Whom do you love more, enigmatic man, tell me? Your father, your mother, your sister or your brother?
– I have no father, nor mother, nor sister, nor brother.
– Your friends?
– You are there using a word whose sense has remained unknown to me until this very day.
– Your homeland?
– I don’t know under what latitude it lays.
– Beauty?
– I would gladly love her, goddess and immortal.
– Gold?
– I hate it as much as you hate God.
– Eh! So what do you love, extraordinary stranger?
– I love the clouds. The passing clouds… over there… over there, the wonderful clouds!
 
Baudelaire, « L’étranger », Petits poèmes en prose, I (1869).

Sunset, Montmartre – Coucher de soleil, Montmartre

C’est un peu embêtant parce que c’est vraiment cliché, galvaudé, battu et rebattu mais enfin quand j’ai vu les murs blancs de l’immeuble en face devenir roses, mais roses… Il a fallu que je prenne une photo de ce ciel du soir qui est en fait l’après-midi (haïssable réduction du jour en novembre), et qui ferait passer la tour Montparnasse pour un kaléidoscope noir-orangé. Donc, un cliché d’un poncif, un poème du soir, ça ne va pas chercher bien loin, mais ça ne fait pas de mal non plus.

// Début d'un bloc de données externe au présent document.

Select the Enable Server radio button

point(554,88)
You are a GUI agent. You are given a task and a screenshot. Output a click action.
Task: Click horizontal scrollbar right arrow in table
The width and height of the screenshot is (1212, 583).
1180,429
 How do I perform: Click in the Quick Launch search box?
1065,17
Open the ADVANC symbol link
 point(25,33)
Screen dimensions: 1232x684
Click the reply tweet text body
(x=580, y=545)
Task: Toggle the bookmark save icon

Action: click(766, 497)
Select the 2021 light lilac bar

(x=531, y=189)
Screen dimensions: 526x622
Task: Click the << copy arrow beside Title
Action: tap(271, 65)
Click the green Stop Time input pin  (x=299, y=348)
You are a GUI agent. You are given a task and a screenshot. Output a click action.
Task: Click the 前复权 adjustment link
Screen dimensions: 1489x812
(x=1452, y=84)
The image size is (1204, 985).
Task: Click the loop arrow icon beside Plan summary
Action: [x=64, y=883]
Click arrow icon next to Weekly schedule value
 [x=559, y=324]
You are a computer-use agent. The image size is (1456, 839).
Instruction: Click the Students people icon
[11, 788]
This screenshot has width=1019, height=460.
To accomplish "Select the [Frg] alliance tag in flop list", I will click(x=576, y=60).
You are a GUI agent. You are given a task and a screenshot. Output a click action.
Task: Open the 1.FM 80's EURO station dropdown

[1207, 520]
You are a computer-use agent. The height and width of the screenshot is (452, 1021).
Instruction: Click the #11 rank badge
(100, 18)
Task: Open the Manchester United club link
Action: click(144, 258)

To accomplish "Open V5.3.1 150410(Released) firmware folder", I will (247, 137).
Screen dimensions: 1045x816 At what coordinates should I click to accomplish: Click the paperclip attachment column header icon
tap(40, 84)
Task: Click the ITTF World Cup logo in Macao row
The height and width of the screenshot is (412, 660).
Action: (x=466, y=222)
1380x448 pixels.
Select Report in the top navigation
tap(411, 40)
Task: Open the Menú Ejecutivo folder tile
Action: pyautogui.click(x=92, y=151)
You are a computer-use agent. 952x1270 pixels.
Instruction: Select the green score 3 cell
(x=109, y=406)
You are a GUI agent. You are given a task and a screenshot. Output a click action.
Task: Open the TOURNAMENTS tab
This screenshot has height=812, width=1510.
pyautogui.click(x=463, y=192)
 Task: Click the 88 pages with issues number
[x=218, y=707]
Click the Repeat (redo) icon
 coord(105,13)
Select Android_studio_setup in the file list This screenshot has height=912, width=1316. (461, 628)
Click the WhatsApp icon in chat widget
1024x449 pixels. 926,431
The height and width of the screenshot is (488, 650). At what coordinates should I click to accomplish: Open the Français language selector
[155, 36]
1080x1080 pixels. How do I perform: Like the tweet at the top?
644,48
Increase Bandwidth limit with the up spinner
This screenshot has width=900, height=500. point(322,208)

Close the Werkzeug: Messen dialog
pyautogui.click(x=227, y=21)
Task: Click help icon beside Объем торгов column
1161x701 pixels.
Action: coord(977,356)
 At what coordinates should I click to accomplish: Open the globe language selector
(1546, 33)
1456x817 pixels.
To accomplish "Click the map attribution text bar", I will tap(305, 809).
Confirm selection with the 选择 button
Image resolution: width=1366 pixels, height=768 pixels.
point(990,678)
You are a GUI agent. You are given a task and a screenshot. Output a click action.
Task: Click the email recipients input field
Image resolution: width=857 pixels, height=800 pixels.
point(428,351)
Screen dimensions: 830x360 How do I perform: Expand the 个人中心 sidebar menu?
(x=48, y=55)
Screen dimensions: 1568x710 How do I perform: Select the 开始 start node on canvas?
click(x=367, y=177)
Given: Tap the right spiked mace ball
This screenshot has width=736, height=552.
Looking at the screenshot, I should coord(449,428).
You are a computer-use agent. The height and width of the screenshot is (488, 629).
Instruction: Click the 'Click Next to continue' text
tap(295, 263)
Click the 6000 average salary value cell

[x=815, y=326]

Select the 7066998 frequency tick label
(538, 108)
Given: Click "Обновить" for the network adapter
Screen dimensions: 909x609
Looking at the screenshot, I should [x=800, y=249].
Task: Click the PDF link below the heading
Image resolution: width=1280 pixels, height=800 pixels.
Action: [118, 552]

That’s slightly annoying, because it’s so clichéd, tarnished, tired and hackneyed but still when I saw the white walls of the building across the street becoming pink, so pink… I had to take a picture of this evening sky that is actually the afternoon (hateful decrease of the day in November), and which would make of the Montparnasse Tower a black-orange kaleidoscope. So, here is a cliché / snapshot of a commonplace, not really going far but it can’t do any harm either.

Bien que déjà, ce soir
L’automne
Laisse aux sentes et aux orées,
Comme des mains dorées,
Lentes, les feuilles choir,
Bien que déjà l’automne,
Ce soir, avec ses bras de vent,
Moissonne,
Sur les rosiers fervents
Les pétales et leur pâleur,
Ne laissons rien de nos deux âmes
Tomber soudain avec ces fleurs.
 
Mais tous les deux, autour des flammes
De l’âtre en or de souvenir,
Mais tous les deux, blottissons-nous,
Les mains au feu et les genoux.

Emile Verhaeren, Les Heures Claires, XXVI, in Les Heures du Soir, 1922.